Add label swarm-health-alerter.port
to all services, that should be monitored. Add alerter
service to all networks so it can reach the ports:
services:
rabbitmq:
image: rabbitmq:3-management-alpine
networks:
- app
deploy:
replicas: 1
labels:
- "swarm-health-alerter.port=5672,15672"
The port monitoring does not ensure proper number of instances, it is satisfied when at least one instance is running on the port.
Monitoring of processes communicating via unix socks is supported - it has some advantages, but requires extra step - see documentation.
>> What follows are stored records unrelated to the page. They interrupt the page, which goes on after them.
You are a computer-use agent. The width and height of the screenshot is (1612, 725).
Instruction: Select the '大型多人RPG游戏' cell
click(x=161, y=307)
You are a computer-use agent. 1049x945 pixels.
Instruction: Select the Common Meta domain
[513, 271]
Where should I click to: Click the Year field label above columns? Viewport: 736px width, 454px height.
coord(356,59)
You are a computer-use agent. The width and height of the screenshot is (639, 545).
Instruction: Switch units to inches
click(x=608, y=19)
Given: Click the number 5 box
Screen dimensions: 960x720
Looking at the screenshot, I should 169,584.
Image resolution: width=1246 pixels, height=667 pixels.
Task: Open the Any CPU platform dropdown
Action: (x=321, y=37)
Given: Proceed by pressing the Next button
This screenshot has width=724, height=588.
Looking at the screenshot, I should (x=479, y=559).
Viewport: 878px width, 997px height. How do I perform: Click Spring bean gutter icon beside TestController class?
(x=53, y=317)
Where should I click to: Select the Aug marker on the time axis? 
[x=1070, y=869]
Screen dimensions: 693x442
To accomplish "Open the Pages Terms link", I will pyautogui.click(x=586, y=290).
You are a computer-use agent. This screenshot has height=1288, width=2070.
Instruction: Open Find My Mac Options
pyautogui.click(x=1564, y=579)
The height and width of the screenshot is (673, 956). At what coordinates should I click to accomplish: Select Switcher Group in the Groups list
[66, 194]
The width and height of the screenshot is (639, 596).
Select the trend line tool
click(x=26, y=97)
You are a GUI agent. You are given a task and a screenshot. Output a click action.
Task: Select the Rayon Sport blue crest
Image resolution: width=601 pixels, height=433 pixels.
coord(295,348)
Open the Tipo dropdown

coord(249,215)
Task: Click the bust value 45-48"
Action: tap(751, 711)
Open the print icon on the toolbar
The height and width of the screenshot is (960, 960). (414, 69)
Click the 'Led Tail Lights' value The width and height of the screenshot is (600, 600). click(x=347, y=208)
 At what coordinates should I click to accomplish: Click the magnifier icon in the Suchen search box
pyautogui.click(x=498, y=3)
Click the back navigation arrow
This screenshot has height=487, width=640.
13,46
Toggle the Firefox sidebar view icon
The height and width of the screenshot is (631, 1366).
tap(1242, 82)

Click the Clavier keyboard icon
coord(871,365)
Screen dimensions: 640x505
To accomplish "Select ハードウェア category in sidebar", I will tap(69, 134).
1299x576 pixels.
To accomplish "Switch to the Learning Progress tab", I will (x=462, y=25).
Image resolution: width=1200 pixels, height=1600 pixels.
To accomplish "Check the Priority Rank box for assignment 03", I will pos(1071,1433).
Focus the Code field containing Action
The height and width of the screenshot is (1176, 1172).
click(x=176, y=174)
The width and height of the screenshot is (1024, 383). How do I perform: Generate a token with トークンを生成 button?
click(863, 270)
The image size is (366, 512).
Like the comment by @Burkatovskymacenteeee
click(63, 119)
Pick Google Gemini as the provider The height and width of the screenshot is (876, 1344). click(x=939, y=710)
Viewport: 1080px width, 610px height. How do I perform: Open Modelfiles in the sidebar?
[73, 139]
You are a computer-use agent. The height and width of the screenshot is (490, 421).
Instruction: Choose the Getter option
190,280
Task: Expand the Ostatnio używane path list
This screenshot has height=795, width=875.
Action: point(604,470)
Uses Docker Events API to monitor two conditions:
Sometimes your service would fail (or be killed by healthcheck) and restart. This would be seen as event destroy
and create
. If both the number of destroy
and create
events exceed configured EVENTS_THRESHOLD
within EVENTS_WINDOW
, the service is deemed unhealthy and alert is created. If there was no event from the service within the window, the problem is deemed resolved.
Tip
Services containing adhoc
in their name are ignored.
When healtcheck fails for given number of retries, it would normally lead to a service restart. In certain situation this is better avoided as it can lead to loss of data (imagine RabbitMQ being killed while recovering queues from disk). In such situation you may prefer to set high number of retries for healtcheck: retries: 9999
and get alerted when the number of failed healthcheck retries exceeds configured EVENTS_THRESHOLD
.
When number of ready manager nodes is smaller than SWARM_MANAGER_MIN
, it would generate an alert. Beware the alert may come from all manager nodes, where the alerter is running - now it is intentional, as the body of the alert might show which node disconnected itself.
Add an alerter service to some of your stacks and add it to all networks where it should be checking ports:
services:
alerter:
image: brablc/swarm-health-alerter
tty: true
hostname: '{{.Node.Hostname}}'
networks:
- app
- web
deploy:
mode: global
environment:
ALERT_SCRIPT: /app/integrations/zenduty.sh
EVENTS_THRESHOLD: 3
EVENTS_WINDOW: 60
LOOP_SLEEP: 10
SWARM_NAME: ExampleSwarm
SWARM_MANAGER_MIN: 3
ZENDUTY_API_KEY: YOUR_ZENDUTY_API_KEY
volumes:
- /var/run/docker.sock:/var/run/docker.sock
At the moment there is only integration - with Zenduty.com. The Free plan supports creation of events via API. Events can be used to create and resolve incidents. Incidents are pushed to a mobile app with critical alert support. Perfect 😍! In your account navigate to Setup > Step 4 Configure Integrations and add Zenduty API. Copy the integration key and use in ZENDUTY_API_KEY
.
You can add another integration without rebuilding the image (I would recommend using a swarm config and mounting it to the integrations directory and changing ALERT_SCRIPT
variable acordingly). Or just ask me for help.
You can utilize swarm service healthchecks to create/resolve incidents for any other service based on their condition (even when they do not fail).
See example of Django management command for Celery monitoring - this script listens to celery workers' events (add --events
to Celery worker command) and when it finds that some Celery task is failing consistently, its healthckeck would start failing too and this would be cought and reported by swarm-health-alerter
.